Draper went on to win the former Labor seat of Makin in the next three elections (1998, 2001 and 2004). In 1998, she held her seat despite holding a 1% margin before the election.

In 2000, Draper campaigned against continuing high petrol prices, calling on the Federal Government to freeze the proposed GST component of petrol excise indexation. The Prime Minister and Cabinet subsequently changed the policy to permanently abolish the GST component of petrol excise indexation.

In 2003, together with her colleague the Member for Canning Don Randall MP, Trish Draper introduced a Private Members Bill, Protection of Australian Flags (Desecration of the Flag) Bill 2003 A Bill for an Act to amend the Flags Act 1953. However the bill lapsed, and did not become law.

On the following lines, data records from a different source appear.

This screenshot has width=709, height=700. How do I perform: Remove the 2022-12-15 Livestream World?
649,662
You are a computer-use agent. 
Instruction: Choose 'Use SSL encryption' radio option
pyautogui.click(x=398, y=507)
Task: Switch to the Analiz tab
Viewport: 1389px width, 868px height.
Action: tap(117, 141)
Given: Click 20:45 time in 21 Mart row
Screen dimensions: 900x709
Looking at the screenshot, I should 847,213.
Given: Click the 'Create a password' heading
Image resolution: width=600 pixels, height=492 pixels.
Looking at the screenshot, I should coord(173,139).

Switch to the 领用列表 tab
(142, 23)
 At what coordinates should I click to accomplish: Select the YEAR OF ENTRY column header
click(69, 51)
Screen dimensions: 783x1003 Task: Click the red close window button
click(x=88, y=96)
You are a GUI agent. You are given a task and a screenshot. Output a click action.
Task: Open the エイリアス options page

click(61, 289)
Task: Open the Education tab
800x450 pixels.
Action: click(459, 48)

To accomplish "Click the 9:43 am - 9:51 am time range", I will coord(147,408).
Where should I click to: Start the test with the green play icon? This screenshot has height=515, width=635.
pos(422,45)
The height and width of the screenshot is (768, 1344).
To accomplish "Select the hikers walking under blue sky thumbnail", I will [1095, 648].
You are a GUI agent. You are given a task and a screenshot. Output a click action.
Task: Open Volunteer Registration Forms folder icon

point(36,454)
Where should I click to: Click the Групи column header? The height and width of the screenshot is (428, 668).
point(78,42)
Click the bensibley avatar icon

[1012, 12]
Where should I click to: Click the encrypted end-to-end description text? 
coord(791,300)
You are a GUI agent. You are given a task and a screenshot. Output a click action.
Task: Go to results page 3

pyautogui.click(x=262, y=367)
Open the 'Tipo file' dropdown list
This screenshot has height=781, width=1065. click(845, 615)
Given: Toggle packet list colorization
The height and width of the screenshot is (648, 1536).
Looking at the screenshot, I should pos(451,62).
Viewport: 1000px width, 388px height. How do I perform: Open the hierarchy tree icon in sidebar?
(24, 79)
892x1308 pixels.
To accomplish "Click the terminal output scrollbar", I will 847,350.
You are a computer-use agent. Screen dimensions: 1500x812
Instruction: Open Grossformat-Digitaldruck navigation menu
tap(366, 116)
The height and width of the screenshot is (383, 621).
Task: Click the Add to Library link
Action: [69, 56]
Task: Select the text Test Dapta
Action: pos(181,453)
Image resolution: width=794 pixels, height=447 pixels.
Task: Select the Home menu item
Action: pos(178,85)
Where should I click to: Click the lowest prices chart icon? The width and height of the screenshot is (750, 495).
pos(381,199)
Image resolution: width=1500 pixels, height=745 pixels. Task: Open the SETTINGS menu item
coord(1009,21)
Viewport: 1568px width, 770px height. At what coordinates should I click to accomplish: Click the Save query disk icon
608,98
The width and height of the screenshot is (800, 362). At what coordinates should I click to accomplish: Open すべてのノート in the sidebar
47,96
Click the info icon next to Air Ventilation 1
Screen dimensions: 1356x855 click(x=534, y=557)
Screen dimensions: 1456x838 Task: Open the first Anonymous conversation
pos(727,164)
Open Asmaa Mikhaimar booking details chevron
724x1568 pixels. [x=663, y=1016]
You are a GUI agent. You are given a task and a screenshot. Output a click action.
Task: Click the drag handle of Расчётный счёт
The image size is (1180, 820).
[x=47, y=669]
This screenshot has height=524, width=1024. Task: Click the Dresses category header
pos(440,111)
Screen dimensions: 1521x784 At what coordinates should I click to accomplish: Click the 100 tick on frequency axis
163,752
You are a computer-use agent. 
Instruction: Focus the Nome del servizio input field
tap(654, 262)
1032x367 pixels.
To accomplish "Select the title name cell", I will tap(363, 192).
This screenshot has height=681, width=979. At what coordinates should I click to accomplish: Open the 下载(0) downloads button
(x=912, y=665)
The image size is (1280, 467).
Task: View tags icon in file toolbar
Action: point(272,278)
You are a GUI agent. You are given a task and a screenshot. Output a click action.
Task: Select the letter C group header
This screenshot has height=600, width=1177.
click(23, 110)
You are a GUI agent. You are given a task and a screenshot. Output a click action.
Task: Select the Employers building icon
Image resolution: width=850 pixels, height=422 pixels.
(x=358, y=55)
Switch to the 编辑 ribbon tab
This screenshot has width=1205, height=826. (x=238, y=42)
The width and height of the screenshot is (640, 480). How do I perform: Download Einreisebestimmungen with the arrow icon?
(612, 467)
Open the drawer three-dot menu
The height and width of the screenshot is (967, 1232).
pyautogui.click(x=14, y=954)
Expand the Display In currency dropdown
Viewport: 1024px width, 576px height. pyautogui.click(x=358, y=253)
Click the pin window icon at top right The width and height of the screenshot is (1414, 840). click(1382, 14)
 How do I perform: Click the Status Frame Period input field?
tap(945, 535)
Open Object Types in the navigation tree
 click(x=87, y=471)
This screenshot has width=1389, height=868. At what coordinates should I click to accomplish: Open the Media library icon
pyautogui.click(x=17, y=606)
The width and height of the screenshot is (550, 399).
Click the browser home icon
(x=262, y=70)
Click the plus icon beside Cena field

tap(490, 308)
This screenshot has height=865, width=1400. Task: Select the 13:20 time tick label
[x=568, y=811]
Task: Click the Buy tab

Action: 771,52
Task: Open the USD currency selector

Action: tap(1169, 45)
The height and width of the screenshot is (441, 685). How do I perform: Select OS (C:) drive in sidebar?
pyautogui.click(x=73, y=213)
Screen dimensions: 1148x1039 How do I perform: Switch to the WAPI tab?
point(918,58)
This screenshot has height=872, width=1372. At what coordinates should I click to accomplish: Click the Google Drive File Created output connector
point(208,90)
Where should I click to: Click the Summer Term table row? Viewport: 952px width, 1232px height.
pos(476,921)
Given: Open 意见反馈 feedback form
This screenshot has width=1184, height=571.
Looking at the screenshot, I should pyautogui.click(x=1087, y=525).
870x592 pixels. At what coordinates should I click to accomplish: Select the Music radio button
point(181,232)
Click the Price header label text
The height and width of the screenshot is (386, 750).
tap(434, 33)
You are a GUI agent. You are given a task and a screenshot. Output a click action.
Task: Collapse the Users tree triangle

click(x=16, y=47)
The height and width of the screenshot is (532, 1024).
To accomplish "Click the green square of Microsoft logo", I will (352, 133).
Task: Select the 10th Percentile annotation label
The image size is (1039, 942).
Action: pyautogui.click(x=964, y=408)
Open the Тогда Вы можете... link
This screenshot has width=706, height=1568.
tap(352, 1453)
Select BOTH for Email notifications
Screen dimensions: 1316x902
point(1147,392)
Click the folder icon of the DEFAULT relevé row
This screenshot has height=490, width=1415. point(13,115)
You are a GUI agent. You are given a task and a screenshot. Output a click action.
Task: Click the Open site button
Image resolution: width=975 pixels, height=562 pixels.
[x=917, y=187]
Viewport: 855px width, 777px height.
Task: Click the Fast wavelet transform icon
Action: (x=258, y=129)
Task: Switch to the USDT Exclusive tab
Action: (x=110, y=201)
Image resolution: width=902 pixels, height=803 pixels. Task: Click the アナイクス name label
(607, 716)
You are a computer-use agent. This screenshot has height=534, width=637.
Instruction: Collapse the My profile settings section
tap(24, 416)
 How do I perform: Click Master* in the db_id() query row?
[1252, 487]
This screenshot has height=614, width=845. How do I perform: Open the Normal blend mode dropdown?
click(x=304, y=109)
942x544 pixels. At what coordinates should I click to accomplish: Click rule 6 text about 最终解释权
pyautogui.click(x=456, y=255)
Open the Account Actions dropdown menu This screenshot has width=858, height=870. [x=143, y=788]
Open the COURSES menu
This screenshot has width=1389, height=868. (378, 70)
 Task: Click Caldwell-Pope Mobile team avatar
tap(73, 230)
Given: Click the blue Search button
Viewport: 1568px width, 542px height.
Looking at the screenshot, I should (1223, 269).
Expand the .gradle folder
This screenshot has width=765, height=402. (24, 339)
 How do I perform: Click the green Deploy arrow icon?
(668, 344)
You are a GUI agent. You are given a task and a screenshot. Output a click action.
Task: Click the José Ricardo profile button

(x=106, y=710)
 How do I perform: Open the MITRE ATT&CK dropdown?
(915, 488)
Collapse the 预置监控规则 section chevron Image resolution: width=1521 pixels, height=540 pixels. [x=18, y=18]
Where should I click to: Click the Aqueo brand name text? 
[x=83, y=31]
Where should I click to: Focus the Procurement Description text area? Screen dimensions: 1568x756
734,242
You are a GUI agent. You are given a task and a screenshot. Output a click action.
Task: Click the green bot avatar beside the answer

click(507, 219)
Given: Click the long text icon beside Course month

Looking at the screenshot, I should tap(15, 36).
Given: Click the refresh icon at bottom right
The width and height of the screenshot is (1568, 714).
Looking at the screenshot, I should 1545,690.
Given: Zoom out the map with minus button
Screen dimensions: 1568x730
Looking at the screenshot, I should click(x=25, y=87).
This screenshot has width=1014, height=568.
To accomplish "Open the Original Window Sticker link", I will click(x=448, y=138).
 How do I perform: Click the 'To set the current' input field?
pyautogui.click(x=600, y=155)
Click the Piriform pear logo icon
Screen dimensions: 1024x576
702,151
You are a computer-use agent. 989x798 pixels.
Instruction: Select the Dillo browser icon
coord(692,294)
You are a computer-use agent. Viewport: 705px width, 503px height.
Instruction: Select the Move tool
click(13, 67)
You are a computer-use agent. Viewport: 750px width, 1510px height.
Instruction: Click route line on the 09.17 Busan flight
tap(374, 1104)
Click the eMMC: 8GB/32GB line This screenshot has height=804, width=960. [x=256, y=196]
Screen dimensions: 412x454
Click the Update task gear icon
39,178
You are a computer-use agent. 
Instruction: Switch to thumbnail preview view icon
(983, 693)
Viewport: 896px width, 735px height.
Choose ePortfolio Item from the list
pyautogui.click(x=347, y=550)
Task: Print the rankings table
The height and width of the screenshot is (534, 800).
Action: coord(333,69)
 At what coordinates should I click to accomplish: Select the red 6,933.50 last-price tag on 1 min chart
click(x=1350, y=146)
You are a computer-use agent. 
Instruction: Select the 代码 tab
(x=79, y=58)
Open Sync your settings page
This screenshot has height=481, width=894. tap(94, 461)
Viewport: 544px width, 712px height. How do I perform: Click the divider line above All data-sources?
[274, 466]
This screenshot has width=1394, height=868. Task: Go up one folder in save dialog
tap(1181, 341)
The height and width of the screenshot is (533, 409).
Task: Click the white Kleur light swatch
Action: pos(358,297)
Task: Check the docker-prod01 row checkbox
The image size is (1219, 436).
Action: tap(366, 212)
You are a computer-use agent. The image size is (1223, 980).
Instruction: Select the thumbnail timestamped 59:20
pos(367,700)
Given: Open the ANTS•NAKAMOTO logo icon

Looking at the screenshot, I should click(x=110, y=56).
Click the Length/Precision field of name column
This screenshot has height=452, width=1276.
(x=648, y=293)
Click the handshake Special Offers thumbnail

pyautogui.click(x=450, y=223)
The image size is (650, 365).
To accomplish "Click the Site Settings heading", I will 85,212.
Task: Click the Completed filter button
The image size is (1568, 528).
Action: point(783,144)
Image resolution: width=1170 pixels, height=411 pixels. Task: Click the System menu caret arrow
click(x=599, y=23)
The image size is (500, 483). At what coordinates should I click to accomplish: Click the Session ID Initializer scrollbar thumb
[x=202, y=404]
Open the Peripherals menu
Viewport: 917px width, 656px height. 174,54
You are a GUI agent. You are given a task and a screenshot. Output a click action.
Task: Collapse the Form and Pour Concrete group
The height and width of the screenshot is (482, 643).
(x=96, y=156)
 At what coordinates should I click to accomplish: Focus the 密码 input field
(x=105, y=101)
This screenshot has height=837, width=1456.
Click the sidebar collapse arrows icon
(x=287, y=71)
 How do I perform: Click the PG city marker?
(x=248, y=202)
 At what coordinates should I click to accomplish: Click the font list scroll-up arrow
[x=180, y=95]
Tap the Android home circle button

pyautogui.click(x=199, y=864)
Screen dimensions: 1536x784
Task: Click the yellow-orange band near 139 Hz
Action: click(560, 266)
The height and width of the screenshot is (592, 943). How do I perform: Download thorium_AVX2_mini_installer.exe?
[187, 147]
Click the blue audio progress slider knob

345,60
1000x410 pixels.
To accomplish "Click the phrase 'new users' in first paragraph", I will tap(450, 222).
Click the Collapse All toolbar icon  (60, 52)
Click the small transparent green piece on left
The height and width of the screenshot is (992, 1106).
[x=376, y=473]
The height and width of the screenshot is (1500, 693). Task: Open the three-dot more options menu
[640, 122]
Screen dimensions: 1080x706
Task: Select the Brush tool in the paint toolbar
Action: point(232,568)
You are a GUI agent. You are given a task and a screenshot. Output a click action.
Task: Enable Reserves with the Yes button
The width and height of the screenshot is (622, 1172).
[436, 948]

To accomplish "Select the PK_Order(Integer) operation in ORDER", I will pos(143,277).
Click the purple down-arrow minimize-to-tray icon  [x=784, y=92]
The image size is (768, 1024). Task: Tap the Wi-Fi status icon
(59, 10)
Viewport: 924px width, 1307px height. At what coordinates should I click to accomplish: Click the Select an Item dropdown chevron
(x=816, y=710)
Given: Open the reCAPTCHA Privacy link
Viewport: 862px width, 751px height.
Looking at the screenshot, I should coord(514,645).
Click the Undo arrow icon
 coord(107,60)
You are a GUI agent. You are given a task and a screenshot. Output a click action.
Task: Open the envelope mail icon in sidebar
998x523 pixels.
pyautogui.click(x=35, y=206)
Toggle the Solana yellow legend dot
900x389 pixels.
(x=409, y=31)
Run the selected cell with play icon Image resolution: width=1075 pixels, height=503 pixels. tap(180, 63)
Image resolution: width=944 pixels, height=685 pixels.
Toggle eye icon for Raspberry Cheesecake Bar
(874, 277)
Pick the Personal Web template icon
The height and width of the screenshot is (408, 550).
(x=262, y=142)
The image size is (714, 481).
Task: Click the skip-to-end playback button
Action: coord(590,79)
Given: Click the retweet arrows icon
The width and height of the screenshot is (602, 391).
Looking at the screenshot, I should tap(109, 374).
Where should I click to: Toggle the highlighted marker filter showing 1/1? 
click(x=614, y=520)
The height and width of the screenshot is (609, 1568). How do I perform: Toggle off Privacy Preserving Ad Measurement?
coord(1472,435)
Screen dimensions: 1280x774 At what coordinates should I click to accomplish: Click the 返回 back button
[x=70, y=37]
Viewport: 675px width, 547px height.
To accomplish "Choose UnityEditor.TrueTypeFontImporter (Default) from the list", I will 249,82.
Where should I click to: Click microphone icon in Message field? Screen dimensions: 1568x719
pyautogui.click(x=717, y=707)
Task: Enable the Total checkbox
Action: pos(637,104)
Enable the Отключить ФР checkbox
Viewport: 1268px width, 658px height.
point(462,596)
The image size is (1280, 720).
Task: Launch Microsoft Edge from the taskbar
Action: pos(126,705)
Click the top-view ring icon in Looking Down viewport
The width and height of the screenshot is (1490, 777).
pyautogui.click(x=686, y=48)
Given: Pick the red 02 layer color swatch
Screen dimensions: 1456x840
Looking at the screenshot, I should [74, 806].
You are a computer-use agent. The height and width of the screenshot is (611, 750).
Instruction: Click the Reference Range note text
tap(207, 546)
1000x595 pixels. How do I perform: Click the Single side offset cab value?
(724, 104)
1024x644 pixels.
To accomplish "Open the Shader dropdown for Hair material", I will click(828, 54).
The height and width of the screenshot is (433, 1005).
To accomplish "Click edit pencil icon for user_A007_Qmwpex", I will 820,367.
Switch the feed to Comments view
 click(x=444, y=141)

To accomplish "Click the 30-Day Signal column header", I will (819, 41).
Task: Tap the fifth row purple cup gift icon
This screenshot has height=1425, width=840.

Draper was involved in a travel controversy when she took her boyfriend away with her to a taxpayer-funded study tour to England, Ireland, France and the Netherlands in 2004. She was forced to pay back nearly $10,000 of his expenses. Whilst Draper maintained she had done nothing wrong, the ensuing controversy lead to a review of MP travel entitlements.

==Retirement from Federal Parliament==
In June 2006, after the death of a long serving staff member, and the sudden illness of her husband, Draper decided to retire from Federal politics. Although Prime Minister John Howard encouraged her to stay, Draper announced her intention to retire at the 2007 election. The seat fell to Labor then-record two-party vote of 57.7 percent from a then-record two-party swing of 8.6 percent. The seat became the safest of the 23 Labor won from the coalition at the election.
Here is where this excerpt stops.